■ **Document passage**
○ ○ ○ ○ ○ ○ ○

Admission diagnosis: The patient was admitted with gestational diabetes mellitus, an Rh-negative blood type. She is gravida two para one (G2P1) at 39 weeks and 5 days gestation with a singleton live fetus presenting with threatened labor.
2.2 Diagnosis and delivery process
Day 1 of admission: Due to the patient’s Rh-negative status, a type and screen with crossmatch was completed, and compatible blood units were reserved. An oxytocin challenge test (OCT) was subsequently performed and yielded a negative result.
Day 2 of admission: With a Bishop score of <6, a 10-mg dinoprostone insert was placed for cervical ripening. After approximately 5.5 h, uterine tachysystole developed (11 contractions in 20 min). The insert was promptly removed, and the patient was closely monitored thereafter.
Day 3 of admission: A low-dose oxytocin infusion was administered over 11 h, resulting in improved cervical effacement from 60 to 70%.
Day 4 of admission (14 February 2025): The patient remained asymptomatic for labor. With a cervical Bishop score of 5, at 40 + 2 weeks of gestation, and a history of prior vaginal delivery, labor induction was initiated and continued with 2.5 U of oxytocin at 10:04. One hour later, regular uterine contractions began. By 14:30, the cervix had dilated to 3.5 cm, with the presenting part at station −3 (S = −3), intact membranes, and an undetermined fetal position. Continuous fetal heart rate monitoring indicated a Category I CST (Figure 2), and the patient continued to await labor progression.

Figure 2. Examination report. (A) Fetal monitoring result at 3.5 cm cervical dilatation showing Category I CST. (B) Maternal pelvic floor muscle screening report. (C) 20-item neuromotor examination report for infants aged 0–1 year.

○ ○ ○ ○ ○ ○ ○

■ **Study material**
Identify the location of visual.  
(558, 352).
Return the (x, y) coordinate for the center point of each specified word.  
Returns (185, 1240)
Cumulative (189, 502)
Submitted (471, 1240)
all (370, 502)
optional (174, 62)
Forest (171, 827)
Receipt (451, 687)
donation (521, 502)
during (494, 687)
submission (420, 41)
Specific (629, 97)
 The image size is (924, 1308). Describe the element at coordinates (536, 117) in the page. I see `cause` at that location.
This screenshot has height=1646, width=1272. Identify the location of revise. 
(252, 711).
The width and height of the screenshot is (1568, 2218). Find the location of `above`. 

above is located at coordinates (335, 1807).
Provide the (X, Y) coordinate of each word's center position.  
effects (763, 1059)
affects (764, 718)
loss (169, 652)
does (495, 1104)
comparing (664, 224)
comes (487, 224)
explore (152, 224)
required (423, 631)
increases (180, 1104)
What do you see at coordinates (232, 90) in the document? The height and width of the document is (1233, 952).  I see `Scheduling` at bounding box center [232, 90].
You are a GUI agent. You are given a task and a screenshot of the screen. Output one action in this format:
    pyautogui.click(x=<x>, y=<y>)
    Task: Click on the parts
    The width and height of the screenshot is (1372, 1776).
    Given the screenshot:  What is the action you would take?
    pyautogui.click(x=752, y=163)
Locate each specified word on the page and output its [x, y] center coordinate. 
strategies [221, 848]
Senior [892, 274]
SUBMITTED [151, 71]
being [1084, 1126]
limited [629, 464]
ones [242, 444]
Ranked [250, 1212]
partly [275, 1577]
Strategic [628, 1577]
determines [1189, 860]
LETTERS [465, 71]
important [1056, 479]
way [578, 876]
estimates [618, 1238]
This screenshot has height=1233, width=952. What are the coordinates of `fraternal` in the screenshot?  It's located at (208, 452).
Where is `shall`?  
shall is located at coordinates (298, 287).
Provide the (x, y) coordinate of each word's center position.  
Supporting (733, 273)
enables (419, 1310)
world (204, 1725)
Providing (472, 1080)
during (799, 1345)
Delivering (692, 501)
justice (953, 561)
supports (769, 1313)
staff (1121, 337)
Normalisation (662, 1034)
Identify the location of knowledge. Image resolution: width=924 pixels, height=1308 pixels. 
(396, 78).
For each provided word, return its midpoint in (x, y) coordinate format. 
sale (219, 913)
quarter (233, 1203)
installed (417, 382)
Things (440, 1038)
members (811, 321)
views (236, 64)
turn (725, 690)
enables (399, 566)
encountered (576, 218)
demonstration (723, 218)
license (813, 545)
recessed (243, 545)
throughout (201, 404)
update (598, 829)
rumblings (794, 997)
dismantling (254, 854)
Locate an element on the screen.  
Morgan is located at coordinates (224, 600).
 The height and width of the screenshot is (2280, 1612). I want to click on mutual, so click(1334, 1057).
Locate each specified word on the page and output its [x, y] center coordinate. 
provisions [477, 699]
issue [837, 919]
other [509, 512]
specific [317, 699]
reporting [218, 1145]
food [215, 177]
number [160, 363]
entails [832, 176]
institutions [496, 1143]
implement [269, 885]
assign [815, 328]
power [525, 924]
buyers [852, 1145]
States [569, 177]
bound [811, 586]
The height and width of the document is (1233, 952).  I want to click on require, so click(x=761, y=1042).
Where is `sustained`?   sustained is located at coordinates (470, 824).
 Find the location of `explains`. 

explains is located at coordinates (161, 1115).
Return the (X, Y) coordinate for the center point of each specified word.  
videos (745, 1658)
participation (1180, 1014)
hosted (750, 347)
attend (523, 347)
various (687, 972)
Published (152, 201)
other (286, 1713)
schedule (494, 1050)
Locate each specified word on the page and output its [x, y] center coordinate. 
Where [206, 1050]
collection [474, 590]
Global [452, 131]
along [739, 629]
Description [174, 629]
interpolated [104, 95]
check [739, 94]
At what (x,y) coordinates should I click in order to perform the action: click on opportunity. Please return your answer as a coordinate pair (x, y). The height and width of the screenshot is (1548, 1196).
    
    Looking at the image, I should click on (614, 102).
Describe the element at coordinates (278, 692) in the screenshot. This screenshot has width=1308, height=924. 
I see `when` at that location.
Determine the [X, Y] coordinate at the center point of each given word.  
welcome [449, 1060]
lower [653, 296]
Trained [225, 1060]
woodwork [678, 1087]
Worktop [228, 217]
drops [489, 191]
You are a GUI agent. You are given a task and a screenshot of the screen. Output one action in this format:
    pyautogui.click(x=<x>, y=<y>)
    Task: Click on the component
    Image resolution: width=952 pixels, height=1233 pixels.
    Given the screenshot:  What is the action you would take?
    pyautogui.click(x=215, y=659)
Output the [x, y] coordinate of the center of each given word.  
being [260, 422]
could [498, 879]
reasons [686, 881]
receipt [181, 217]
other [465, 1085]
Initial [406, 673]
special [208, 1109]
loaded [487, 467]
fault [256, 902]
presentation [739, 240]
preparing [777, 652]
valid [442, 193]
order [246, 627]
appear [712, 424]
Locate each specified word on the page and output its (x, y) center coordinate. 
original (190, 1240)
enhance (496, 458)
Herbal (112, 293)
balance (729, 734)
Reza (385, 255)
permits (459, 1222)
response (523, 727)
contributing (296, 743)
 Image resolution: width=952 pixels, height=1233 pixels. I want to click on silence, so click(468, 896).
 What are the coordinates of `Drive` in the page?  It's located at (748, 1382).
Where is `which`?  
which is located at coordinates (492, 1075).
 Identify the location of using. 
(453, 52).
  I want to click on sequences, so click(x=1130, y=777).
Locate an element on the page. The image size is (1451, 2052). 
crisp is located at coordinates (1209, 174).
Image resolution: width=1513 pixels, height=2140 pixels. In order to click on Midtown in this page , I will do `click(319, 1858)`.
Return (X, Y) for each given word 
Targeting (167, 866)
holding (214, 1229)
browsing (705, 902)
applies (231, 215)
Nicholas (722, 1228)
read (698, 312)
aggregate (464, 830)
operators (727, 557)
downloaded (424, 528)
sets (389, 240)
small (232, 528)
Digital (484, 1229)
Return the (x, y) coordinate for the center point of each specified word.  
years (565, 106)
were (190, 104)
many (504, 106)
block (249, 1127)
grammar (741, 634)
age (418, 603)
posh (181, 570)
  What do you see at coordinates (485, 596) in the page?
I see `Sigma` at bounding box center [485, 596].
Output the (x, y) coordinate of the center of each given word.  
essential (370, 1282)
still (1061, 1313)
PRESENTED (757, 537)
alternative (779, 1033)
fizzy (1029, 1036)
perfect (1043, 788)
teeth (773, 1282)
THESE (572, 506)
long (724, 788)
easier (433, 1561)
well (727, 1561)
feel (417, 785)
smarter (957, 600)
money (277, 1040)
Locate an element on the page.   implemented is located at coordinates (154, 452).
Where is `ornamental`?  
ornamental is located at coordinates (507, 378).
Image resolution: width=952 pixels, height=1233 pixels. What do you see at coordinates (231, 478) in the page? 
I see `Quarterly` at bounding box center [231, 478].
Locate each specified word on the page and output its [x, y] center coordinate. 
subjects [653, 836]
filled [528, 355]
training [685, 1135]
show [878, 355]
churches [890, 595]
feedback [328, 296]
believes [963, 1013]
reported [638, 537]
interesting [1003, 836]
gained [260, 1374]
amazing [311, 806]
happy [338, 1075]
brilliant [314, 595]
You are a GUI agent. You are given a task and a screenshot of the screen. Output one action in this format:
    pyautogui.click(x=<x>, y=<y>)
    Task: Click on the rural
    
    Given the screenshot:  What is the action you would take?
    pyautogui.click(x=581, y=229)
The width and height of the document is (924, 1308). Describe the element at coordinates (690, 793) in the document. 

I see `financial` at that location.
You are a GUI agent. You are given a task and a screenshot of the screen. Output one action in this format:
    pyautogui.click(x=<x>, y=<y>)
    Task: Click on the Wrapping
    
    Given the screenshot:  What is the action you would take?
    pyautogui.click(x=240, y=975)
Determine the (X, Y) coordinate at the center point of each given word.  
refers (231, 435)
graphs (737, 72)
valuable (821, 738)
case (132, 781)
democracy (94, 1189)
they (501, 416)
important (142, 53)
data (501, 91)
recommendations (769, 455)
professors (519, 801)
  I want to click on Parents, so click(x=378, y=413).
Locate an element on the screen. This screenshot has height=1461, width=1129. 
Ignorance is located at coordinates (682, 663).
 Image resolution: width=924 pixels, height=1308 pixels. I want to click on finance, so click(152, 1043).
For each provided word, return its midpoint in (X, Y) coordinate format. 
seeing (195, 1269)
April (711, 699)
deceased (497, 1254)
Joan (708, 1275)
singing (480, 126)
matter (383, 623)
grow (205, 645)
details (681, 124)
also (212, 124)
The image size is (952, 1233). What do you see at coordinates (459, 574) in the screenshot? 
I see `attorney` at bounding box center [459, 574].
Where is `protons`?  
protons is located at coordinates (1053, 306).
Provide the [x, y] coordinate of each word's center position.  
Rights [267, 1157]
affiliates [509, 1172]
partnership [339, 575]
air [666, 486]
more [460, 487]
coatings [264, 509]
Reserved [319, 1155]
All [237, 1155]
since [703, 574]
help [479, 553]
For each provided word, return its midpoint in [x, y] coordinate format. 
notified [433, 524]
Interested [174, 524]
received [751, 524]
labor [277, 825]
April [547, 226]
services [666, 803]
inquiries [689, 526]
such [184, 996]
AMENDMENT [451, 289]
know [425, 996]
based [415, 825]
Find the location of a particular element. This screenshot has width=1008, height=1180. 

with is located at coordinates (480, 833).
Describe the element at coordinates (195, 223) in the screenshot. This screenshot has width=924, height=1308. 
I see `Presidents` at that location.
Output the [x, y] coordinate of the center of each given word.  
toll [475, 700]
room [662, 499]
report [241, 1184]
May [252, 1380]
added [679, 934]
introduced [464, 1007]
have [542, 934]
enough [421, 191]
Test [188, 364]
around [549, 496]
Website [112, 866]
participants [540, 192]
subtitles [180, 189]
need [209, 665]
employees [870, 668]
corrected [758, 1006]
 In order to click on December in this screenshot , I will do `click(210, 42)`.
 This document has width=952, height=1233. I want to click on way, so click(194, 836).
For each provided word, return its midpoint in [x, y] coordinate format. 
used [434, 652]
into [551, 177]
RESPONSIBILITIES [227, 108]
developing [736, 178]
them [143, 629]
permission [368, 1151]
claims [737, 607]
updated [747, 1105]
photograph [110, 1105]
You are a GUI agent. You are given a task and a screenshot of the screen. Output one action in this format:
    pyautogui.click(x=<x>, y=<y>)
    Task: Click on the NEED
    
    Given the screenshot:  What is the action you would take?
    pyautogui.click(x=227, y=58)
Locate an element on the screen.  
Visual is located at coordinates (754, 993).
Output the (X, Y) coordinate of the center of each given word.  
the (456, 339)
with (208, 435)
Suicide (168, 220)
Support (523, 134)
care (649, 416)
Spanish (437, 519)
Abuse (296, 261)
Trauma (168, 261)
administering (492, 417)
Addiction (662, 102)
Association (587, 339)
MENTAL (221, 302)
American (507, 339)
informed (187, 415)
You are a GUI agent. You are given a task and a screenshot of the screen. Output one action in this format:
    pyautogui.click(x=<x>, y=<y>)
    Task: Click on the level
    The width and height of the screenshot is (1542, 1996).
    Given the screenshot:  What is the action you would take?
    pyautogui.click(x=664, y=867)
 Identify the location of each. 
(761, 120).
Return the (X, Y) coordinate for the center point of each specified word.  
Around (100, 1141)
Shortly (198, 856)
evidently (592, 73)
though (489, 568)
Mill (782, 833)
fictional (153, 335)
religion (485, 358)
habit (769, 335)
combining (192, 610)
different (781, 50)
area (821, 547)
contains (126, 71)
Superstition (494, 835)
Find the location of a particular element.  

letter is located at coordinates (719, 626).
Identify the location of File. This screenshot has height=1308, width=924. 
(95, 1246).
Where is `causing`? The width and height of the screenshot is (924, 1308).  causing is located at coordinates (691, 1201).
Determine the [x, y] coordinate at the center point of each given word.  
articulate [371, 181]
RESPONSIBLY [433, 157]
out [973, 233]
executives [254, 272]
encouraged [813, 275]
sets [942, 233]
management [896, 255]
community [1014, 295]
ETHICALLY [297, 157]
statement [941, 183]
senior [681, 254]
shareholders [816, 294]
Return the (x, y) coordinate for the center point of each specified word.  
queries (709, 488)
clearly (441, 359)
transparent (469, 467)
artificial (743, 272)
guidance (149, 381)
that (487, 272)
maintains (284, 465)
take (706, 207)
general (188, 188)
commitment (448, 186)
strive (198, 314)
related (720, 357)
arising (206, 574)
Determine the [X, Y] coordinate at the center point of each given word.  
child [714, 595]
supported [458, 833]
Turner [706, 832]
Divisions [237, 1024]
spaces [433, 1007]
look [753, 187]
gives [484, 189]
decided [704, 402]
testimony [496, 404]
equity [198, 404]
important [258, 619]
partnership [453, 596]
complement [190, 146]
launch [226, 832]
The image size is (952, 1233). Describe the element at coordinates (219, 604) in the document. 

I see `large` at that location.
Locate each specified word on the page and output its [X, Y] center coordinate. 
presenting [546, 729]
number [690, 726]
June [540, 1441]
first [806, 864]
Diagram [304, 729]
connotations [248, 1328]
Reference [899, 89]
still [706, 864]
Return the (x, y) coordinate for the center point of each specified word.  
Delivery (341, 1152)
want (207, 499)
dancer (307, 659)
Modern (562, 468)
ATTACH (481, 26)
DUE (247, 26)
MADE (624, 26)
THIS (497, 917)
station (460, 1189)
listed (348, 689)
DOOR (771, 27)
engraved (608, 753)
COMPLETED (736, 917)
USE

○ ○ ○ ○ ○ ○ ○

■ **Questions**
• a. Retype the part of the case report starting with "2.2 Diagnosis and" and going on through "a negative result.".
• b. According to the case report, why was a type and screen with crossmatch completed on the first day of admission?
The rows are not needed for this work.

■ **Task-by-task answers**
• a.
2.2 Diagnosis and delivery process
Day 1 of admission: Due to the patient’s Rh-negative status, a type and screen with crossmatch was completed, and compatible blood units were reserved. An oxytocin challenge test (OCT) was subsequently performed and yielded a negative result.

• b. It was done because the patient's blood type is Rh-negative. After it was completed, compatible blood units were reserved.